**Exercise aim**
Only the lines from the beginning of the data below through the line that contains "Task: Click the Upload a file button" should be repeated, exactly as written.

___ Data for this exercise

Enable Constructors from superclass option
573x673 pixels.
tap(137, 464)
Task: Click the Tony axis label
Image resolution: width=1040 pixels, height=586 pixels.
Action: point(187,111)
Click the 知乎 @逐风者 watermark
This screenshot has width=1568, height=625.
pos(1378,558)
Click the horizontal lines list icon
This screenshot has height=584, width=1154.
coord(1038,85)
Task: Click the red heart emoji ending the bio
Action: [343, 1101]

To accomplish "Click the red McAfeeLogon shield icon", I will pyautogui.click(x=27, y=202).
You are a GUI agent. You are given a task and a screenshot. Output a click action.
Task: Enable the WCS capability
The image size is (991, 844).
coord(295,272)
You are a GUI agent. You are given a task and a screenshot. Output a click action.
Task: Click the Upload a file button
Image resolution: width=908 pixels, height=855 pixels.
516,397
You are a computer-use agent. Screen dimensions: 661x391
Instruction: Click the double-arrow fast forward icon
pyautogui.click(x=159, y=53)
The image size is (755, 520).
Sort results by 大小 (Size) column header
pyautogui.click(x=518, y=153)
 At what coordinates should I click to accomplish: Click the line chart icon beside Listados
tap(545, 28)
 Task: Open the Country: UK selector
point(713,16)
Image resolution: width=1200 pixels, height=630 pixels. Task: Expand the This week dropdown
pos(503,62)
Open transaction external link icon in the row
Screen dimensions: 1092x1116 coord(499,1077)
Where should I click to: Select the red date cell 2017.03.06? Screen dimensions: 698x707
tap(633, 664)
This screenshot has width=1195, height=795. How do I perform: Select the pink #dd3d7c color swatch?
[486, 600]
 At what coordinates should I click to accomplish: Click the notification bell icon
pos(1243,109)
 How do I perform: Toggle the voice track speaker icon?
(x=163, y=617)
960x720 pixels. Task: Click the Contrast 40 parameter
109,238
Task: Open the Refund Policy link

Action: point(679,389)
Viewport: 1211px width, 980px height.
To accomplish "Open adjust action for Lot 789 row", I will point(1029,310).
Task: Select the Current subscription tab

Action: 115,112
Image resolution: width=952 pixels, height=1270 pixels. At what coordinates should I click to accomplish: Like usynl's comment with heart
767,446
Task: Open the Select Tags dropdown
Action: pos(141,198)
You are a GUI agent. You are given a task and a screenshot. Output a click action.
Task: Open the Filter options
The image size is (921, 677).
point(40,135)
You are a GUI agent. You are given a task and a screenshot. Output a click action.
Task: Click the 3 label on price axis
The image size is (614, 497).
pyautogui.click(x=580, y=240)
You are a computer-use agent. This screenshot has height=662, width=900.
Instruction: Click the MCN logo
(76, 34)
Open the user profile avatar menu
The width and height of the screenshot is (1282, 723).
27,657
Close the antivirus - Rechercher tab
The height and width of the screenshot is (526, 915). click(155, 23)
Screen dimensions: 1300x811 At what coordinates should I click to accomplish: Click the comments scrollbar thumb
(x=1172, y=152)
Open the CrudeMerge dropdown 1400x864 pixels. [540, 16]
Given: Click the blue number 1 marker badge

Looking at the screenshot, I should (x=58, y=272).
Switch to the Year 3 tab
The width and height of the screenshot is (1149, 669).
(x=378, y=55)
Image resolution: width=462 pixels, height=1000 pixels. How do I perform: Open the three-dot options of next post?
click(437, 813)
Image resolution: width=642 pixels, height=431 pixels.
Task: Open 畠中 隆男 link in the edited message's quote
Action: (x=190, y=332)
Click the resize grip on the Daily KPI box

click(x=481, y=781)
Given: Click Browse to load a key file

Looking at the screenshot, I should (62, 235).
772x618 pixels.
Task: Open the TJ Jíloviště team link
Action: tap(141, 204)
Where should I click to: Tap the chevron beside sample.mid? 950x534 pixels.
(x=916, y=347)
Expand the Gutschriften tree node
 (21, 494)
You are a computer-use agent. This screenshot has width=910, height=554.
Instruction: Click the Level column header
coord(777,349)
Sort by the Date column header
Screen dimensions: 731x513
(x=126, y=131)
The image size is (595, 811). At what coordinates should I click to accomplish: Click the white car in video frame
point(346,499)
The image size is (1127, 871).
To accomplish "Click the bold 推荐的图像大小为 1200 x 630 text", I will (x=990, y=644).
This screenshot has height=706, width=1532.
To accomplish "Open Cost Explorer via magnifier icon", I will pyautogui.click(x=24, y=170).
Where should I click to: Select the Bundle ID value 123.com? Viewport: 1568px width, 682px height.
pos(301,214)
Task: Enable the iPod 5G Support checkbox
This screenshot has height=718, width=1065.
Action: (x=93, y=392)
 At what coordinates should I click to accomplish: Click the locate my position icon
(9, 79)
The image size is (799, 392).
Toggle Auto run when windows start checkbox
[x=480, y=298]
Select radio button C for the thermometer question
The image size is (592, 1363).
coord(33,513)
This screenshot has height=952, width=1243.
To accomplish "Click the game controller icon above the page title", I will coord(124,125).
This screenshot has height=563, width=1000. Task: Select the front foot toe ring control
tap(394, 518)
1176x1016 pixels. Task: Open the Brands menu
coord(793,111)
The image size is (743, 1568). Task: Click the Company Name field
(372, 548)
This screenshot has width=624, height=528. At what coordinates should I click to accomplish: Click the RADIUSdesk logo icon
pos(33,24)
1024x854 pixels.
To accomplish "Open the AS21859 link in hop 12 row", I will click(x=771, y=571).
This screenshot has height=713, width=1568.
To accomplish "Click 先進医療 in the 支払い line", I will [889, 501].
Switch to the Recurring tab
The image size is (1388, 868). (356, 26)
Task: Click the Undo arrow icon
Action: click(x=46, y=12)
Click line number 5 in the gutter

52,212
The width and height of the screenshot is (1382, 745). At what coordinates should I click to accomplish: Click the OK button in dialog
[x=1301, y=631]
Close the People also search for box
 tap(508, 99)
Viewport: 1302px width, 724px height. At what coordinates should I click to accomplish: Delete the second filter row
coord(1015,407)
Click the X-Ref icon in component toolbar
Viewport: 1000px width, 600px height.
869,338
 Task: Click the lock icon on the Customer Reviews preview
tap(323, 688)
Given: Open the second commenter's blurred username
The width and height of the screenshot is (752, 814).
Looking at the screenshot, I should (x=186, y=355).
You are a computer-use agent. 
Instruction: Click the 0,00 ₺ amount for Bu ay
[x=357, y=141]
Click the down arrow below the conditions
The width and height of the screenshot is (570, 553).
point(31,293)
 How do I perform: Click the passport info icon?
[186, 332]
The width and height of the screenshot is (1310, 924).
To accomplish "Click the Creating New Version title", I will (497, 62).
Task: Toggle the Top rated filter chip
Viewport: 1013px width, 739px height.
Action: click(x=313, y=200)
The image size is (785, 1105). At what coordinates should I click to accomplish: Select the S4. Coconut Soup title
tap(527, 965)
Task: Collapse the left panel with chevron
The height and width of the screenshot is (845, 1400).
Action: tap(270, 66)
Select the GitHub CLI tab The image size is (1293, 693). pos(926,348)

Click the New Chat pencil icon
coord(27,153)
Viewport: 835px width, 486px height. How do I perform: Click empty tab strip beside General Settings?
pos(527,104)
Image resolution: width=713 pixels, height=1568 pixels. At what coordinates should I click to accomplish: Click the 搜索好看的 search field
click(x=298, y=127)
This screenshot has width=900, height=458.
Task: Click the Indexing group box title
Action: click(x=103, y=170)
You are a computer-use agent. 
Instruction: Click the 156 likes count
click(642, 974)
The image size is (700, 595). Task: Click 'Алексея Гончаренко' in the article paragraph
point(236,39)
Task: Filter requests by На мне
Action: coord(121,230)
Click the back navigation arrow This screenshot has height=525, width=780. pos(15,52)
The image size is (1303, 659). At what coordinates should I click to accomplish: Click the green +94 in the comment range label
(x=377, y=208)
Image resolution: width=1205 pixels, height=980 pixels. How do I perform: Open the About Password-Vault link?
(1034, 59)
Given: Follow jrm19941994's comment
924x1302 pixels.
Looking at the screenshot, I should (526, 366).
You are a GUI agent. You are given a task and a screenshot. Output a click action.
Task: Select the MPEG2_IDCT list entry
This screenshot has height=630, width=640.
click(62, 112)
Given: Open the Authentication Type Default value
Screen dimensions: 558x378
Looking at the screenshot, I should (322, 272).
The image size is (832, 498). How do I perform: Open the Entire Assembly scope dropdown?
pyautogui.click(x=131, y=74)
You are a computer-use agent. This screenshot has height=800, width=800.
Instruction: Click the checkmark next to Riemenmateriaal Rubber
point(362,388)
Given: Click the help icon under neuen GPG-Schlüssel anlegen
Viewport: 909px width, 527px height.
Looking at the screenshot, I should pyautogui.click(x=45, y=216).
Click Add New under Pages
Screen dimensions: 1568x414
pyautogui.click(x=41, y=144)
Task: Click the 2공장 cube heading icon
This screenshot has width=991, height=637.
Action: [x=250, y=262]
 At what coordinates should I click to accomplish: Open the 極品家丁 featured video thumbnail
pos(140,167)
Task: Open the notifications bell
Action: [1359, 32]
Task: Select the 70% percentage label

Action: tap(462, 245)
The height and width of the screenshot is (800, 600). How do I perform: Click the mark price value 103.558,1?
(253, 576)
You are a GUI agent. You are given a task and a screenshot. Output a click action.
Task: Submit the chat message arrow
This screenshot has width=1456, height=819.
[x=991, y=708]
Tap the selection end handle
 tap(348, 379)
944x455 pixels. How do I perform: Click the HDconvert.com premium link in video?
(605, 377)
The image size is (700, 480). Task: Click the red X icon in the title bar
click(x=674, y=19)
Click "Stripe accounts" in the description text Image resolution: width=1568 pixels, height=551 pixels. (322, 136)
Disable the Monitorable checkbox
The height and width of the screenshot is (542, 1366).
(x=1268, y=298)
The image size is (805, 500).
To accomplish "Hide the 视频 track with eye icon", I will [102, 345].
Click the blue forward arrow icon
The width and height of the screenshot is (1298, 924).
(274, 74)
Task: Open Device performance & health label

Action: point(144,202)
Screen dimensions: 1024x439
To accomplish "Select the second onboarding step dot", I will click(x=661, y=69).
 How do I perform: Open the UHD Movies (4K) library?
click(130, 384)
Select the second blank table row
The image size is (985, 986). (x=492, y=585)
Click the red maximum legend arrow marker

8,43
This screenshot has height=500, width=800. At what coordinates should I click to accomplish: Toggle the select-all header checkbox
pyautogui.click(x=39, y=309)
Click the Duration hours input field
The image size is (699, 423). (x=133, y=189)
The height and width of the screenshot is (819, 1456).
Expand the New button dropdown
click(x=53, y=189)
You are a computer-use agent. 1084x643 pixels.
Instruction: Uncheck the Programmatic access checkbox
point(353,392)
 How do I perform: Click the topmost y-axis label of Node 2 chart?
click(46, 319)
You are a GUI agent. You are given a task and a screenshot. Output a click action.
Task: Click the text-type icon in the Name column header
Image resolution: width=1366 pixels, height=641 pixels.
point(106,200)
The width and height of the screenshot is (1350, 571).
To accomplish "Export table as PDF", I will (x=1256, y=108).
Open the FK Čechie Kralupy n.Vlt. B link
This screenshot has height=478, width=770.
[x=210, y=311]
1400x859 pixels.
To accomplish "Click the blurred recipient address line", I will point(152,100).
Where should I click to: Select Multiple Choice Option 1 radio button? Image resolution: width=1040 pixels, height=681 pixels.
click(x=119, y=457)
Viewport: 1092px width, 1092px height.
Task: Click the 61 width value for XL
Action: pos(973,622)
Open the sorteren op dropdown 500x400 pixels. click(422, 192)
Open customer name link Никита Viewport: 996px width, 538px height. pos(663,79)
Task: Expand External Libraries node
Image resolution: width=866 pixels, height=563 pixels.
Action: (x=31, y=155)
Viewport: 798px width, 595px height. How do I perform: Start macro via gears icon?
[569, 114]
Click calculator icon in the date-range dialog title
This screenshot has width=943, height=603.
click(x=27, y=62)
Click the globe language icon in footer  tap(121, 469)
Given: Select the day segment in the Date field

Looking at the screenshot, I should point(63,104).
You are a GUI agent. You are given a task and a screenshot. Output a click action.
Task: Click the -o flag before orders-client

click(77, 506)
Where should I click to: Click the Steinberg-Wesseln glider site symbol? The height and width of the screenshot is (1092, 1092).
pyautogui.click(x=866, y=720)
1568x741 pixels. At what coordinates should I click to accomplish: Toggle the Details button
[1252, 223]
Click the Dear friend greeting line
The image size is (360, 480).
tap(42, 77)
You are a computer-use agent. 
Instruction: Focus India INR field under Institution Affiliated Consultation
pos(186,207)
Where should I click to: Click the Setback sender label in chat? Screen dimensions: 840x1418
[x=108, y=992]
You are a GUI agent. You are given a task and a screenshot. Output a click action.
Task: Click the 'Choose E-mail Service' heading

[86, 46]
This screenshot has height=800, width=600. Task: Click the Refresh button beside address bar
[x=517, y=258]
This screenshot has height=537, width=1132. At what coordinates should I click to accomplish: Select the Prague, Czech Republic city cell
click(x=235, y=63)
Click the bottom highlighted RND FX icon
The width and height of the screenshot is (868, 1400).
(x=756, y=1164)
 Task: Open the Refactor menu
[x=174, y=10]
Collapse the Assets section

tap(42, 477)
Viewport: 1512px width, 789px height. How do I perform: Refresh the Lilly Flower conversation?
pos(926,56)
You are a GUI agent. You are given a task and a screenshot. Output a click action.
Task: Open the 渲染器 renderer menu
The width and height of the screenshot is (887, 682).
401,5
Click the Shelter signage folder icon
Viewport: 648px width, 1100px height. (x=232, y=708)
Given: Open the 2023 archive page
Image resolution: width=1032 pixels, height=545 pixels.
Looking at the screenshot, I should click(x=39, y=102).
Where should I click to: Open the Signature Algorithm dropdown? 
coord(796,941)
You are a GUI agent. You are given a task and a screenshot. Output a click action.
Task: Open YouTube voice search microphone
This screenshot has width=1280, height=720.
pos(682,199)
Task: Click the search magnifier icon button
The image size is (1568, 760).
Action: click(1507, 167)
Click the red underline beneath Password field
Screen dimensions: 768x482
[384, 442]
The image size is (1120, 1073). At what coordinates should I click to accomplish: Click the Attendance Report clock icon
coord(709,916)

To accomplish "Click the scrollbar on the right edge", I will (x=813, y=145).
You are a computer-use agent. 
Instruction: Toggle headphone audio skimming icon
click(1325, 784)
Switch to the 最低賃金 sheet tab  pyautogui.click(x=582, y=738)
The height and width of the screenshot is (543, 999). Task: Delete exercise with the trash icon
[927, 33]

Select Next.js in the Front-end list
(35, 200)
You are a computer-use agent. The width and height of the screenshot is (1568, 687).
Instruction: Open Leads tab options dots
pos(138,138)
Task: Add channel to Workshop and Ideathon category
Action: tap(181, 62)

______

**Result**
Enable Constructors from superclass option
573x673 pixels.
tap(137, 464)
Task: Click the Tony axis label
Image resolution: width=1040 pixels, height=586 pixels.
Action: point(187,111)
Click the 知乎 @逐风者 watermark
This screenshot has width=1568, height=625.
pos(1378,558)
Click the horizontal lines list icon
This screenshot has height=584, width=1154.
coord(1038,85)
Task: Click the red heart emoji ending the bio
Action: [343, 1101]

To accomplish "Click the red McAfeeLogon shield icon", I will pyautogui.click(x=27, y=202).
You are a GUI agent. You are given a task and a screenshot. Output a click action.
Task: Enable the WCS capability
The image size is (991, 844).
coord(295,272)
You are a GUI agent. You are given a task and a screenshot. Output a click action.
Task: Click the Upload a file button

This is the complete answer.